When the dielectric is inserted, completely filling the space, the voltage drops to 11.5 V. Let's denote the new capacitance as $$C_f$$ and the new voltage as $$V_f$$.

$$V_f = 11.5 \text{ V}$$

Since the charge remains constant, we can write:

$$C_0 V_0 = C_f V_f$$

**step2 Relate Capacitance with Dielectric Constant**

When a dielectric material completely fills the space between the plates of a capacitor, its capacitance increases by a factor known as the dielectric constant ($$\kappa$$). The relationship between the capacitance with the dielectric ($$C_f$$) and the capacitance with air ($$C_0$$) is:

$$C_f = \kappa C_0$$

**step3 Calculate the Dielectric Constant**

Now, we can substitute the expression for $$C_f$$ from the previous step into the constant charge equation established in Step 1:

$$C_0 V_0 = (\kappa C_0) V_f$$

We can cancel $$C_0$$ from both sides of the equation because it is a common factor and not zero:

$$V_0 = \kappa V_f$$

To find the dielectric constant, we rearrange the formula to solve for $$\kappa$$:

$$\kappa = \frac{V_0}{V_f}$$

Now, substitute the given voltage values:

$$\kappa = \frac{45.0 \text{ V}}{11.5 \text{ V}}$$

$$\kappa \approx 3.913043$$

Rounding to three significant figures, which matches the precision of the given voltages, the dielectric constant is approximately 3.91.

## Question1.b:

**step1 Model the Capacitor with Partial Dielectric Insertion**

When the dielectric is pulled out so it fills only one-third of the space between the plates, we can imagine the capacitor as being composed of two smaller capacitors connected in parallel. One part has the dielectric, and the other part has air.

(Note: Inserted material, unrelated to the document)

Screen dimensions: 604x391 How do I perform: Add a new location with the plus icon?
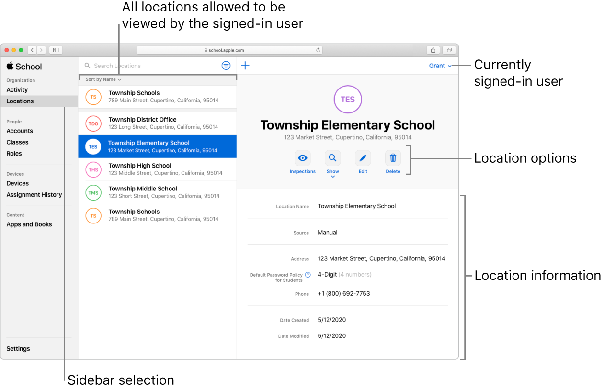pos(245,66)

Let the total area of the capacitor plates be A. If the dielectric fills one-third of the space, then the area covered by the dielectric ($$A_D$$) is $$\frac{1}{3}A$$. The remaining area, filled with air ($$A_A$$), is $$A - \frac{1}{3}A = \frac{2}{3}A$$. The distance 'd' between the plates remains constant for both parts.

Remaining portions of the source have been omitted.